In a few days I make a phone call, like we agreed, and at this point (attention!) they ask me to e-mail them my presentation so the director could see it and the final word would be his. I sent it and was invited for a final interview on Monday, but I did not manage to be on time, so we had to reschedule for Tuesday at 8:30.

Tuesday, 8:45, I am knocking on the director’s door. After greetings and a reprimand for being late he says: “Jauhien, our future cooperation depends on a conversation with two people, who are waiting for you in the next office (the office of the chief engineer)”. I immediately understood who those people were, however, the first attempt to get employed in the specialty field created an illusion that the guys would simply warn me that a job at a state organization should not intersect with civic and journalistic activities… But the illusions disappeared as soon as I entered the room.

Two were there (let us called them by nicknames: Hurricane (dark-haired) and Breeze (he was chubbier). The guys jumped into sharing quite rich information about my life within the past year, contacts, travels, activities, deeds and even personal life. The conversation took long and was informal. It took about an hour with a smoke break (I refused from the tea they offered).

Using (like the Russians in Crimea) my desire to put the priority on a scrupulous official job and the uncertainty of the future at my 27, the Hurricane and the Breeze offered me to take a position at the new job, arrange my life and even get me a housing in a block of apartments, but at the same time keep doing civic activities (of non-radical nature).

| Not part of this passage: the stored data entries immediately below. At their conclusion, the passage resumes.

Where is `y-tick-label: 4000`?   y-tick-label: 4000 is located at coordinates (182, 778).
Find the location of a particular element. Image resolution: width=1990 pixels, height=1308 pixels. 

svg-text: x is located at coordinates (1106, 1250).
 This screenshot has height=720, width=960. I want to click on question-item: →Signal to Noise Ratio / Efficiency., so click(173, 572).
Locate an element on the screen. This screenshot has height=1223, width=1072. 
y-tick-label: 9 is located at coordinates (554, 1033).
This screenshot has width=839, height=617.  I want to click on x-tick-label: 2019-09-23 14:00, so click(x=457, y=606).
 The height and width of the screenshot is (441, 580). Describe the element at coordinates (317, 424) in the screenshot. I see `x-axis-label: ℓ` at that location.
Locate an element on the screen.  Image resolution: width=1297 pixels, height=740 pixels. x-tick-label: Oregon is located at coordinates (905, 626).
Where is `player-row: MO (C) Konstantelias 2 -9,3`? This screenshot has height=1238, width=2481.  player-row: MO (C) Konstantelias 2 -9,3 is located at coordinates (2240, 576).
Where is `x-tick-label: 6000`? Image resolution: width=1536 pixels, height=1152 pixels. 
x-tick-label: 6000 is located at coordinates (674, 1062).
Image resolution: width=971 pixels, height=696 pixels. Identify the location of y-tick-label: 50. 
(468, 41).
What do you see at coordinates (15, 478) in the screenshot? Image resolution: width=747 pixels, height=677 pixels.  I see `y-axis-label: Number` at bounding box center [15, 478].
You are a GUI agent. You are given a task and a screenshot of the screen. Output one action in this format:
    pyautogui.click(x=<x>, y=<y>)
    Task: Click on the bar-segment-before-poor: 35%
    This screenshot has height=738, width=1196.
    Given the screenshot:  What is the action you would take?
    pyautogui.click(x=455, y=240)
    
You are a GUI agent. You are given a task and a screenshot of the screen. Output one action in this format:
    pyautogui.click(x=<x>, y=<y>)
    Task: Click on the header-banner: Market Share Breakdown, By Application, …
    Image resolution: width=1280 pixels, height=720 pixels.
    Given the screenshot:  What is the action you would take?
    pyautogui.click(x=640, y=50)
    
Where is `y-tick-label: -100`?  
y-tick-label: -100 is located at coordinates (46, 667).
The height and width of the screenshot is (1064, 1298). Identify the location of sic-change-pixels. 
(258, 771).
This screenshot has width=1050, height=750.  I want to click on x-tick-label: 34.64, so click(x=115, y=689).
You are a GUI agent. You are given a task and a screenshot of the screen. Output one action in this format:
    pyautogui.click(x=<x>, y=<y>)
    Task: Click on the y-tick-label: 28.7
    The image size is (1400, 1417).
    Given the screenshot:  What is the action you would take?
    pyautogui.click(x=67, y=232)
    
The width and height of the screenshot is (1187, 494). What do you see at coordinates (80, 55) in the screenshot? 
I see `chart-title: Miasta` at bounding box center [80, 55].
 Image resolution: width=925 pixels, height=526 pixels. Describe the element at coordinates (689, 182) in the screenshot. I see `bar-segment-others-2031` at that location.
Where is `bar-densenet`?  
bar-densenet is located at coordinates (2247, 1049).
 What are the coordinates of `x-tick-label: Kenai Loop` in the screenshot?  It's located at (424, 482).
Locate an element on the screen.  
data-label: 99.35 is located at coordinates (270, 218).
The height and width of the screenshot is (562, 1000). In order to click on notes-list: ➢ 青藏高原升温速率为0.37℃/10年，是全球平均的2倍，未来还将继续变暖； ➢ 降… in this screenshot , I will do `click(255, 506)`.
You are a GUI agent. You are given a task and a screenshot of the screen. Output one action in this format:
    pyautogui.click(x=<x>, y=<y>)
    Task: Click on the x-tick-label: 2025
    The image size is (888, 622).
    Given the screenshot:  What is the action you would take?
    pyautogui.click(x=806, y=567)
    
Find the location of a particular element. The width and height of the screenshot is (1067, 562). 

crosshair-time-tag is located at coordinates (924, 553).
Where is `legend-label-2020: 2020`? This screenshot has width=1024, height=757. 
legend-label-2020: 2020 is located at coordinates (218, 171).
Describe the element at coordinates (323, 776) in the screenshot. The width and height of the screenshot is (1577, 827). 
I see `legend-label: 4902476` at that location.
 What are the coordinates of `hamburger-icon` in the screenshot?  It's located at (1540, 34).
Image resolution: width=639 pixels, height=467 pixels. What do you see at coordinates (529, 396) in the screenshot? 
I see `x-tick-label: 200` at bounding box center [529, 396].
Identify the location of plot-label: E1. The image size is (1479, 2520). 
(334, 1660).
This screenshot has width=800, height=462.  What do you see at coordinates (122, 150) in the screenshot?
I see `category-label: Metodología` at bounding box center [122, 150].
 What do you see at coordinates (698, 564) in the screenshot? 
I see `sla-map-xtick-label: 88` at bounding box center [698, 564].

In exchange the KGB-ists suggested that I stayed in contact with them, report on new youth movements (that may emerge in Brest), leak information (when I used the wording, the guys said I had not understood them correctly), about, for example, the arrival of Ukrainian friends to Belarus, and much else. The benefits they offered kept growing (life is getting better), and I started setting forth my vision of the situation and asking questions, and then the Hurricane said I had to sign a paper that I was voluntarily agreeing to become a secret agent of the Belarusian KGB!

Naturally, I got up, took my papers from the table and said: “Sorry, guys, I cannot do that”. So I left…

Having taken a smoke, I returned to the director, whose office these two were just leaving. The head of the enterprise was directly told that I had refused to cooperate, so the final word was his. The director gave me a silent handshake, without saying “yes” or “now”, we said goodbye.

The Hurricane and Breeze were standing gloomily at the Bus park station waiting for public transport. I decided to approach them as a happily unemployed person, since I had time. The two started moving, and the Breeze said: “Maybe you will change your mind? This way tomorrow you will be sitting in your own office smoking a cigarette. Look, now we need you, but if you need us, it may be too late. You are 27, you should arrange your life”. Etc etc…

“Arrange my life by the means of a KGB approval for the director? By being a rat among the people, with whom you have been communicating in the recent years? No!” – I told myself.

Not having caught a bus in the end, the Hurricane and Breeze went to solve their own problems (as I got from the conversation).